Black Business

Black Wealth Watch: Adwoa Beauty Could Shut Down, Rashaun Williams Builds $450M Sports Fund, Taye Diggs Expands Into Media Ownership – Essence


Black Wealth Watch: Adwoa Beauty Could Shut Down, Rashaun Williams Builds $450M Sports Fund, Taye Diggs Expands Into Media Ownership
NEW YORK, NEW YORK – OCTOBER 22: Taye Diggs attends the American Ballet Theatre 2025 Fall Gala at David Geffen Hall on October 22, 2025 in New York City. (Photo by Theo Wargo/Getty Images)

Welcome to Black Wealth Watch, where we round up the biggest stories in Black business and economic news each week — the wins, the setbacks, the deals getting done, and the conversations we should be having about money, power, and who actually gets a seat at the table.

This week we saw another harsh reality that as a Black woman founder you can do everything right and still get forced out of your business, a Shark Tank investor who just made a very grown-up move in professional sports, and Taye Diggs doing what more Black entertainers should be doing by taking their ownership seriously. Plus, two college kids at Yale raised $5.1 million before graduation, and Meta decided that if you work there your computer activity is company property now. Intrigued? Keep reading.

Adwoa Beauty Is Being Forced To Liquidate

First Ami Cole, now this (silently weeps). The Black-owned beauty space is having a brutal season, and Adwoa Beauty is the latest brand we are losing. Julian Addo started it in 2017 with $80,000 out of her own pocket and earned it a spot in Sephora locations across the U.S., U.K., and Canada. This week a judge ordered it into Chapter 7 liquidation after a legal dispute with lender Aurous Financial that included a November situation where a significant retail payment was sent to the lender at a moment when Addo says it had no business going there, which knocked the business down in a way it never recovered from. She has been documenting all of it publicly on Substack. She told Beauty Independent she is already building something new and is genuinely excited about what comes next. The brand may be gone, but Julian Addo is not.

Rashaun Williams Just Closed A $450M Sports Fund

If you know who Rashaun Williams is, you saw this coming. If you do not, get familiar. Williams, the Shark Tank investor and Atlanta Falcons minority owner, has been making the case for years that minority ownership in professional sports is one of the most undervalued and deliberately closed investments in this category. This week, Harbinger Sports Partners, the Atlanta-based firm he co-founded with Steve Cannon, Mark Cuban, and Jonathan Mariner, announced it wrapped up its first fund with well over $400 million secured from long-term capital sources who want sustained exposure to professional sports. What separates Harbinger from outside capital trying to buy its way in is that its entire leadership team has previously sat at the ownership table in a major league franchise. The market is starting to see what Williams saw first, and $450 million is the receipt, so clap for that man.

Taye Diggs Is In His Ownership Era

We love to see it when the talent becomes the owner… or shall we say, the best man for the job?

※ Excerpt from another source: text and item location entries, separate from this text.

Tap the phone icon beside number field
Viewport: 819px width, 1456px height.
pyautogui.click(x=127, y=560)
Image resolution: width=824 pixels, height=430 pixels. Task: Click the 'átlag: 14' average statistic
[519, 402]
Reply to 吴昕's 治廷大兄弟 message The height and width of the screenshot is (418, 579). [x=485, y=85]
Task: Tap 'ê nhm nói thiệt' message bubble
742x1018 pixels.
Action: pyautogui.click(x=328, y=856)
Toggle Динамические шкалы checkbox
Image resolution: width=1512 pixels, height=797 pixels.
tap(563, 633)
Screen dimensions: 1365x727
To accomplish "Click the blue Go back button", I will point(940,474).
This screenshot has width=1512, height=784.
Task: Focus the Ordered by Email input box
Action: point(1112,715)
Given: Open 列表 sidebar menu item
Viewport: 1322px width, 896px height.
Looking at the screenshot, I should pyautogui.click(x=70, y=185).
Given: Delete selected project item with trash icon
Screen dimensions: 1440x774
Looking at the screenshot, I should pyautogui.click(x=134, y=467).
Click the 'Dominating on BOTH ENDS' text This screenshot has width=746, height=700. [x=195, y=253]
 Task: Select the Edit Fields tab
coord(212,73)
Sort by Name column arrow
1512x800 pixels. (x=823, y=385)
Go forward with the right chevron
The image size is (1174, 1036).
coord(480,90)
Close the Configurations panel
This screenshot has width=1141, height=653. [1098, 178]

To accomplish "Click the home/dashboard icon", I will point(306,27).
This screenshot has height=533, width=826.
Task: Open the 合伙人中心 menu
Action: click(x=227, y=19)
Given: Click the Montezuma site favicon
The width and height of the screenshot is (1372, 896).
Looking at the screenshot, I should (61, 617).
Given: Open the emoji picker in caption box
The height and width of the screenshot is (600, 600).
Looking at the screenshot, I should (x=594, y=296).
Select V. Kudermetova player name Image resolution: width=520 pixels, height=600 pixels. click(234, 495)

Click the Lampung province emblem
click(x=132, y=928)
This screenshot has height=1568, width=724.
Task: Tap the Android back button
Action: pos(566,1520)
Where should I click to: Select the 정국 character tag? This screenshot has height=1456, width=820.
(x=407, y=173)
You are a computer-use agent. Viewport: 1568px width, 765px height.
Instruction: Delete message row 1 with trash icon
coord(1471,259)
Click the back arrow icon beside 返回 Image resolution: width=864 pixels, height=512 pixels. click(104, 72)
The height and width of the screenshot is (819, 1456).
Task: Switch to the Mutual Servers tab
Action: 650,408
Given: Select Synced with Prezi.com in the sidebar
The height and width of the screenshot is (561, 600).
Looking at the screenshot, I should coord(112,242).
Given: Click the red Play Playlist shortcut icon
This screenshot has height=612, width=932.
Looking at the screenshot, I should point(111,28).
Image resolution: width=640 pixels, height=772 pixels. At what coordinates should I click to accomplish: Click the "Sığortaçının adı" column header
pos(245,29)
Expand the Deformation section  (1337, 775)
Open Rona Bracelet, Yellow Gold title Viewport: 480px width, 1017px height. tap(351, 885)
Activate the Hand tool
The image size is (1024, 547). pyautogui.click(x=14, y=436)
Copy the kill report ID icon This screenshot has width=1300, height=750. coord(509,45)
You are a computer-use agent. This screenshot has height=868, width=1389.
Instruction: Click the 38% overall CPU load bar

On April 30, Taye Diggs and partners Autumn Federici, Shelby Stone, James Black, and Troy Brookins announced Microhouse Films, a mobile-first vertical storytelling platform set to launch this spring. Filmmakers pay nothing to get their work on it, set their own pricing, and collect their own revenue through a system where viewers use in-app currency to unlock episodes. The team came together after collaborating on the microdrama Tides of Temptation, and they are betting that the infrastructure behind vertical content matters just as much as the content itself. In a space where creators are constantly getting squeezed, Diggs is building the alternative.

Two Yale Seniors Raised $5.1M Before Graduation

Yale seniors Nathaneo Johnson and Sean Hargrow would like a word with your startup. The two founded Series, a social networking app that lives entirely inside iMessage: you text it, describe who you are trying to connect with, and it sends back a swipeable set of potential matches with no download required. They closed a $5.1 million pre-seed round with backing from Pear VC, Venmo co-founder Iqram Magdon-Ismail, Reddit CEO Steve Huffman, and GPTZero founder Edward Tian. Johnson says the platform has already spread to students at well over 700 schools, with early retention numbers tracking ahead of where major social platforms were at a comparable stage. They had not even graduated yet. Respect to these young kings.

Meta Is Using Its Employees’ Keystrokes To Train AIIf you work at Meta right now, it might be time to start thinking about your next move (literally). The company rolled out an internal tracking tool called Model Capability Initiative that captures workers’ mouse movements, keystrokes, and intermittent recordings of what appears on their screens, feeding all of it into its AI development pipeline. Workers raised concerns internally about how much sensitive information a system like that could sweep up, and those concerns are fair. Meta says the data is strictly for building better AI models and is not connected to performance reviews, but that reassurance lands differently when it comes from a company that built its entire business model around collecting data about people. Apparently 2026 is the year AI changes how we work, and if they’re starting here, imagine what else is to come down the line.